世界最速のレーシングカーで楽しめる、PS3用ソフト「GT5」最新情報
レッドブルレーシングとコラボレーション

グランツーリスモシリーズのプロデューサー山内一典氏

2010年9月16日開催



 ソニー・コンピュータエンタテイメントジャパンが11月3日に発売するプレイステーション3(PS3)用ソフトウェア「グランツーリスモ5(GT5)」。シリーズ累計での出荷本数が5000万本を超え、カーレースを題材とした作品として世界トップレベルの人気を誇っている。

 このGTシリーズの魅力は、単なるレースゲームではなく、クルマを所有することや、そのチューニング、愛車との記念写真など、クルマとの生活を主眼に置いていることにあるだろう。

 最新作であるGT5の情報は、5月に米ロサンジェルスで開催された「E3」、8月に独ケルンで開催された「gamescom」で徐々に公開されており、僚誌「GAME Watch」でお届けしているとおり。幕張メッセで9月16日~19日まで開催されている国内最大のゲームイベント「東京ゲームショウ 2010」において、その追加最新情報のプレゼンテーションが行われたので、ここにお届けする。

キューベルワーゲンやシュビムワーゲンなどを追加
 プレゼンテーションを行ったのは、GTシリーズの開発元ポリフォニー・デジタルの代表取締役であり、GTシリーズのプロデューサーでもある山内一典氏。山内氏は「E3、gamescomとかなりの量の発表を行ってきたが、この東京ゲームショウでもたくさんのことを発表します」と切り出した。

 「GT5というのはアポロ計画のような複雑なプロジェクトであり、非常に規模の大きなプロジェクトです。でも、打ち上げ(発売)は間近です」と言い、その完成が近いことを強調。最初に紹介されたのは、GT5に収録される新コースで、米カリフォルニアにある「ラグナ・セカ」、GTシリーズでおなじみの「トライアルマウンテン」をPS3クオリティで収録すると言う。
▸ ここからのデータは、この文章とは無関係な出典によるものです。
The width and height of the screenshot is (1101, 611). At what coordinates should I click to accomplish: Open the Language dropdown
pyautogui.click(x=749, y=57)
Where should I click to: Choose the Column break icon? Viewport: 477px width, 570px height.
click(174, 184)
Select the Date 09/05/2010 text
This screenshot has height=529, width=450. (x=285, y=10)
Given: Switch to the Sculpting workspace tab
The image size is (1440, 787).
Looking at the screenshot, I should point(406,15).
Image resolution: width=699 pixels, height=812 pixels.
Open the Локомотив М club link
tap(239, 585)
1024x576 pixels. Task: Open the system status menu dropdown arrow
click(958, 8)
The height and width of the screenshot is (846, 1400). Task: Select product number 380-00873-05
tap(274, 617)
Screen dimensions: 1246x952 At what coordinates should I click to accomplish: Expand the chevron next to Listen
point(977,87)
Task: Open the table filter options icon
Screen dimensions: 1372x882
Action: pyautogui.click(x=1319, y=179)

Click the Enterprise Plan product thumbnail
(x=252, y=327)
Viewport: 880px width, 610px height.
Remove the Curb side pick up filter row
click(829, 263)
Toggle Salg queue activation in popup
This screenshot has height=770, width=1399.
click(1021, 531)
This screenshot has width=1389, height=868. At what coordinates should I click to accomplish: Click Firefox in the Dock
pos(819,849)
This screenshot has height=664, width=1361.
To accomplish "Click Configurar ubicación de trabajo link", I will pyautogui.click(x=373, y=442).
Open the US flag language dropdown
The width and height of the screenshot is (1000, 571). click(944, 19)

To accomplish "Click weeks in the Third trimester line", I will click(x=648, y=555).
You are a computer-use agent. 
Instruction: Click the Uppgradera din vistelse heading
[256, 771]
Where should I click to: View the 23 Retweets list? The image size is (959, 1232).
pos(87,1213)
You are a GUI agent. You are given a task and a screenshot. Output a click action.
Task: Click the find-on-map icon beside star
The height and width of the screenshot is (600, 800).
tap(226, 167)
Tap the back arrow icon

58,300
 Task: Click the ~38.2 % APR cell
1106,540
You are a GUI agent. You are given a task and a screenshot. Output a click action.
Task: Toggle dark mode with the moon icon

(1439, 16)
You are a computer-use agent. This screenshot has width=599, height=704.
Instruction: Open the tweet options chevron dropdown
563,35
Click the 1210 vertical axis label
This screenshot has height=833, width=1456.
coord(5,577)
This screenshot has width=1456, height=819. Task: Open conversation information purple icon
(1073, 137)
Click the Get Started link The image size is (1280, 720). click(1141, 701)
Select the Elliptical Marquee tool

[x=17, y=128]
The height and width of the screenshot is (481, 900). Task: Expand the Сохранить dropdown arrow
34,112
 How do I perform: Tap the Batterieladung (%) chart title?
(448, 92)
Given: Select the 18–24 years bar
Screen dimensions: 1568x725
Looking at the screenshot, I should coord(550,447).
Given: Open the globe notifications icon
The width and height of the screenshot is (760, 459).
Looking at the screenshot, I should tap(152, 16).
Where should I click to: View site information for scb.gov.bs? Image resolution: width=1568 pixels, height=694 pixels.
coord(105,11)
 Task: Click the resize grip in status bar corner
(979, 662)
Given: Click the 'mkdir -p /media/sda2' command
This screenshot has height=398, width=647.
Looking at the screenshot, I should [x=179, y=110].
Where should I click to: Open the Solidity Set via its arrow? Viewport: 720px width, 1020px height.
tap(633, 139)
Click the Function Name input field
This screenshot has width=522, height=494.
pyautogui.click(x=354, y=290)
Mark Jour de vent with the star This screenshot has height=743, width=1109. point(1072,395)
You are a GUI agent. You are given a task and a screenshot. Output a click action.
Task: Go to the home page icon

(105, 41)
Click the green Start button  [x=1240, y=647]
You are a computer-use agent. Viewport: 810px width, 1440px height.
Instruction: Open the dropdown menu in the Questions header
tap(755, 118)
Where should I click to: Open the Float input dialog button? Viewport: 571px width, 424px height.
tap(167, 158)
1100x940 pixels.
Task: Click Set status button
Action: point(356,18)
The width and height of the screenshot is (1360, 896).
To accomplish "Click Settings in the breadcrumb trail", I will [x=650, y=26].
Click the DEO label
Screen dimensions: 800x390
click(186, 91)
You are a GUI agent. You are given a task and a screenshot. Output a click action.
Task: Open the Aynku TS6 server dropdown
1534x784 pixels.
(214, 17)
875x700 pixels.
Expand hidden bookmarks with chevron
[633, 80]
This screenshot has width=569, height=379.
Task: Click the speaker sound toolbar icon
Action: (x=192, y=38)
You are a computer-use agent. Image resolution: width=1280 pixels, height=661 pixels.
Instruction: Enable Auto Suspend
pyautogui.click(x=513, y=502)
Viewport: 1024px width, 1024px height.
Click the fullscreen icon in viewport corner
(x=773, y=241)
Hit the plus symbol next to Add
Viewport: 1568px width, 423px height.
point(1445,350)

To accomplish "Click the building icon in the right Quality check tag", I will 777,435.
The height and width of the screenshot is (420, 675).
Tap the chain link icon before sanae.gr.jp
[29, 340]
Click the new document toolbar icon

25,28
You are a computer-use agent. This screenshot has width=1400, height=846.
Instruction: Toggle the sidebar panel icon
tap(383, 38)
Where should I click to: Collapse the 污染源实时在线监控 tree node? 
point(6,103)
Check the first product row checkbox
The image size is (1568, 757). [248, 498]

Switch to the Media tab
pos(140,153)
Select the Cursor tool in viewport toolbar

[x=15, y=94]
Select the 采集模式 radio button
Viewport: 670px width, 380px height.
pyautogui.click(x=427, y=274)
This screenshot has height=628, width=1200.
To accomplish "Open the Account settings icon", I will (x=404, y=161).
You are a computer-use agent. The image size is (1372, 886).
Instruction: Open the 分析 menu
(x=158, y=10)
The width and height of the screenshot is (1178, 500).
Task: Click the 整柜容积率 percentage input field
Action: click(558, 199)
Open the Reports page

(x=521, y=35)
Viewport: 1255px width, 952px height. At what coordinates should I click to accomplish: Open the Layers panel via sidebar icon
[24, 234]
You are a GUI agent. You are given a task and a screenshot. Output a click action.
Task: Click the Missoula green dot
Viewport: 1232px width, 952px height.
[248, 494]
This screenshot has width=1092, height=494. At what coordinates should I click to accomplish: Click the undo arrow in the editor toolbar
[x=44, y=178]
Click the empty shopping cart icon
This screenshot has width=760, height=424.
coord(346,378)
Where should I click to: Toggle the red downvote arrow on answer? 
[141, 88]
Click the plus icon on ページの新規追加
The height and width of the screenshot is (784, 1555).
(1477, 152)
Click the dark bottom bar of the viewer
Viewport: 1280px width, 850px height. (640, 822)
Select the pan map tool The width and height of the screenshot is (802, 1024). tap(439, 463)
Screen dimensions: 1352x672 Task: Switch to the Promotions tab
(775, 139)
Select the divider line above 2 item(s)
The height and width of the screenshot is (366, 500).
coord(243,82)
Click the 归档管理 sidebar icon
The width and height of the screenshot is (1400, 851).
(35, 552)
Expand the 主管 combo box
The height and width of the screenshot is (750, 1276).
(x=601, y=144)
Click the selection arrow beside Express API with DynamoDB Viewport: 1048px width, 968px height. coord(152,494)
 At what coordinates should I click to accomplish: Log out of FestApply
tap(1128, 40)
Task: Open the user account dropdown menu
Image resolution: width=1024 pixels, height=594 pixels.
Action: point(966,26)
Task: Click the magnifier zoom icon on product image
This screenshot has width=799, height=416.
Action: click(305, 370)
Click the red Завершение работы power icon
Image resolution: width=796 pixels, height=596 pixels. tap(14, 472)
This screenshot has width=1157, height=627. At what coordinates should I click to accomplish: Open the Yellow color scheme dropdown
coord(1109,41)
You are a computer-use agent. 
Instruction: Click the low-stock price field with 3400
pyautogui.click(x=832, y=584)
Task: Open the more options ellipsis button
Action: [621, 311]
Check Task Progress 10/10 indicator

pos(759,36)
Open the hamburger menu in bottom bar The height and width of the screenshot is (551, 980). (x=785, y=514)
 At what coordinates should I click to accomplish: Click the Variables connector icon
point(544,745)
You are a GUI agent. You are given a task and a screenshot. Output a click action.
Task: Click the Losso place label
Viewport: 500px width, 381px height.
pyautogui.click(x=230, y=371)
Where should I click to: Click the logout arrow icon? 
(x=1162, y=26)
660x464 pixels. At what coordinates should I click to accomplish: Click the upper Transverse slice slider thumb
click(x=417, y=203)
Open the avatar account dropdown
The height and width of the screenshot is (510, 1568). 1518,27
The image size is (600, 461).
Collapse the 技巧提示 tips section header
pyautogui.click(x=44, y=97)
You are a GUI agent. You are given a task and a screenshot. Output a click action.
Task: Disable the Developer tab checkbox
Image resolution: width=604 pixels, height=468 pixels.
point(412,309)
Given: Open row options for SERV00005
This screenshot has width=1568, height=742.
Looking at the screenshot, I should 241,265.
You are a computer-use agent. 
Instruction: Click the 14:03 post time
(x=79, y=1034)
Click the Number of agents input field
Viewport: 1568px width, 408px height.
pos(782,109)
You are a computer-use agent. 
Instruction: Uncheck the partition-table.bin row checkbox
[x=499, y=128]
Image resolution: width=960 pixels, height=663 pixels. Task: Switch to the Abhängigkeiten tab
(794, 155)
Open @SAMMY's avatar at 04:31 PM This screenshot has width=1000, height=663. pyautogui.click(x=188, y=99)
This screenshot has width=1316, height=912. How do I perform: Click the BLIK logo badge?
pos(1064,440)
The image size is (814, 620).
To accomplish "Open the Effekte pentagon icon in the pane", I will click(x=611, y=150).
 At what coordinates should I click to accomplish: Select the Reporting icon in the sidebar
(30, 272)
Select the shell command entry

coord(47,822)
また、夜のコースとしてル・マン24時間レースで使われる「サルト・サーキット」も収録。「もし、ル・マンに行ったことがあるのなら、ほぼそっくりなことに気づくはずです」と、その仕上がりに自信を見せた。

PS3クオリティになったラグナ・セカ
夜景が美しいサルト・サーキッ
GTファンにはおなじみのトライアルマウンテンもPS3クオリティに

 収録車種については、すでに1000台以上を収録することを発表しており、これまでに「フォード Mark IV レースカー」「フェラーリ 330 P4 レースカー」「ランボルギーニ ミウラ P400 ベルトーネ プロトタイプ」などが発表されている。今回新たに発表されたのは「キューベルワーゲン」「シュビムワーゲン」「フォルクスワーゲン サンババス」「いすゞ 4200R」「GT by シトロエン レースカー」の5台。

 キューベルワーゲンは、第2次世界大戦中にドイツ軍が使用した軍用車両で、設計はフェルディナント・ポルシェ博士。初代ビートル(フォルクスワーゲン Type1)と同様の構造が採られているクルマで、駆動方式はもちろん2WDのRR。シュビムワーゲンもポルシェ氏が設計し、初代ビートルと同様の構造となっている軍用車両だが、こちらは後部にスクリューユニットを装備するなど水陸両用車両になっているのが大きな特徴。

 となるとGT5では、水面を走るクルマのシミュレーションも可能になったのかと期待してしまうところだが、「道路から池の中にボチャンと落っこちたいところですが、残念ながらGT5のローンチでは、そこまで実現できていません」と、今後の進化に含みが持たされているものの、発売当初はシュビムワーゲンの水上走行を楽しむことはできない。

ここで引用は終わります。